Stored data entries
------

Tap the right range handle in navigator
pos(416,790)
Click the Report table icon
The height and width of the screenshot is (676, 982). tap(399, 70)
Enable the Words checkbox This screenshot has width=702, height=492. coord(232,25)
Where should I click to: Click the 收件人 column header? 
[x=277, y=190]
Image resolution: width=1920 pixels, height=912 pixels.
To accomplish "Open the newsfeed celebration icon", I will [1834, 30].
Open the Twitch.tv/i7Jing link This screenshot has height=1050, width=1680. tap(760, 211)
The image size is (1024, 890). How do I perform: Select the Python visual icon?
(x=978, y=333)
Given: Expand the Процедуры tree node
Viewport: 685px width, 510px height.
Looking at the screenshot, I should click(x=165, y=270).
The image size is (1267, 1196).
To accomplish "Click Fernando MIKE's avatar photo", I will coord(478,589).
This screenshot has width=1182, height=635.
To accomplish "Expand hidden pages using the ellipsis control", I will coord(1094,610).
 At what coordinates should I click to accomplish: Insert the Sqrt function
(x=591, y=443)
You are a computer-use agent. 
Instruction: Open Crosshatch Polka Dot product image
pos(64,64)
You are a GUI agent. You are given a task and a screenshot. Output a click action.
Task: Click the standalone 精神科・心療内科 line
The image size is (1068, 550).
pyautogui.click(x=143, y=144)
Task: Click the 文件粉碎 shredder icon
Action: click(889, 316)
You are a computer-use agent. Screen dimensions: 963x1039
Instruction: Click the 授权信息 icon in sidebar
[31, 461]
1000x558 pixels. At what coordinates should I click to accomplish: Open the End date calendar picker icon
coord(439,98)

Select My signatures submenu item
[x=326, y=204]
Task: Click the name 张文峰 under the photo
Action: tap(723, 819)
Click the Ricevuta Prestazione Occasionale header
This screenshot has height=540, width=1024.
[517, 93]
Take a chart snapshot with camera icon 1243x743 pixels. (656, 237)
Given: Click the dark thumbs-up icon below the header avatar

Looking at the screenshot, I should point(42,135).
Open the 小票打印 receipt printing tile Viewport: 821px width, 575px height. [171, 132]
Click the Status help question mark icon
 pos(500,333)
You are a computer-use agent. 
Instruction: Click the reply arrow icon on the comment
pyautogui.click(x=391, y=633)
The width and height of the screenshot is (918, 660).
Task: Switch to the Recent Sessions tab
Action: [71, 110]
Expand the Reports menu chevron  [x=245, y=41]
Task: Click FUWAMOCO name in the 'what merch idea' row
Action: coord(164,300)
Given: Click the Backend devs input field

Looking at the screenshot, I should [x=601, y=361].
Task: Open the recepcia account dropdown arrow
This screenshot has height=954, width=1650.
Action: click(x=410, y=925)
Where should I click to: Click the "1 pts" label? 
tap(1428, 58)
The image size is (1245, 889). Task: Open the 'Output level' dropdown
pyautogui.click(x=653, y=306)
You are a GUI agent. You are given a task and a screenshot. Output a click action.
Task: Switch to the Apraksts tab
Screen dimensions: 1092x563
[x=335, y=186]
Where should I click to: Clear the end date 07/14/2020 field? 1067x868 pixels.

------

* **PROBLEM TO WORK ON**
Write out all of the records above exactly as they appear.

* **RESPONSE TO THIS TASK**
Tap the right range handle in navigator
pos(416,790)
Click the Report table icon
The height and width of the screenshot is (676, 982). tap(399, 70)
Enable the Words checkbox This screenshot has width=702, height=492. coord(232,25)
Where should I click to: Click the 收件人 column header? 
[x=277, y=190]
Image resolution: width=1920 pixels, height=912 pixels.
To accomplish "Open the newsfeed celebration icon", I will [1834, 30].
Open the Twitch.tv/i7Jing link This screenshot has height=1050, width=1680. tap(760, 211)
The image size is (1024, 890). How do I perform: Select the Python visual icon?
(x=978, y=333)
Given: Expand the Процедуры tree node
Viewport: 685px width, 510px height.
Looking at the screenshot, I should click(x=165, y=270).
The image size is (1267, 1196).
To accomplish "Click Fernando MIKE's avatar photo", I will coord(478,589).
This screenshot has width=1182, height=635.
To accomplish "Expand hidden pages using the ellipsis control", I will coord(1094,610).
 At what coordinates should I click to accomplish: Insert the Sqrt function
(x=591, y=443)
You are a computer-use agent. 
Instruction: Open Crosshatch Polka Dot product image
pos(64,64)
You are a GUI agent. You are given a task and a screenshot. Output a click action.
Task: Click the standalone 精神科・心療内科 line
The image size is (1068, 550).
pyautogui.click(x=143, y=144)
Task: Click the 文件粉碎 shredder icon
Action: click(889, 316)
You are a computer-use agent. Screen dimensions: 963x1039
Instruction: Click the 授权信息 icon in sidebar
[31, 461]
1000x558 pixels. At what coordinates should I click to accomplish: Open the End date calendar picker icon
coord(439,98)

Select My signatures submenu item
[x=326, y=204]
Task: Click the name 张文峰 under the photo
Action: tap(723, 819)
Click the Ricevuta Prestazione Occasionale header
This screenshot has height=540, width=1024.
[517, 93]
Take a chart snapshot with camera icon 1243x743 pixels. (656, 237)
Given: Click the dark thumbs-up icon below the header avatar

Looking at the screenshot, I should point(42,135).
Open the 小票打印 receipt printing tile Viewport: 821px width, 575px height. [171, 132]
Click the Status help question mark icon
 pos(500,333)
You are a computer-use agent. 
Instruction: Click the reply arrow icon on the comment
pyautogui.click(x=391, y=633)
The width and height of the screenshot is (918, 660).
Task: Switch to the Recent Sessions tab
Action: [71, 110]
Expand the Reports menu chevron  [x=245, y=41]
Task: Click FUWAMOCO name in the 'what merch idea' row
Action: coord(164,300)
Given: Click the Backend devs input field

Looking at the screenshot, I should [x=601, y=361].
Task: Open the recepcia account dropdown arrow
This screenshot has height=954, width=1650.
Action: click(x=410, y=925)
Where should I click to: Click the "1 pts" label? 
tap(1428, 58)
The image size is (1245, 889). Task: Open the 'Output level' dropdown
pyautogui.click(x=653, y=306)
You are a GUI agent. You are given a task and a screenshot. Output a click action.
Task: Switch to the Apraksts tab
Screen dimensions: 1092x563
[x=335, y=186]
Where should I click to: Clear the end date 07/14/2020 field? 1067x868 pixels.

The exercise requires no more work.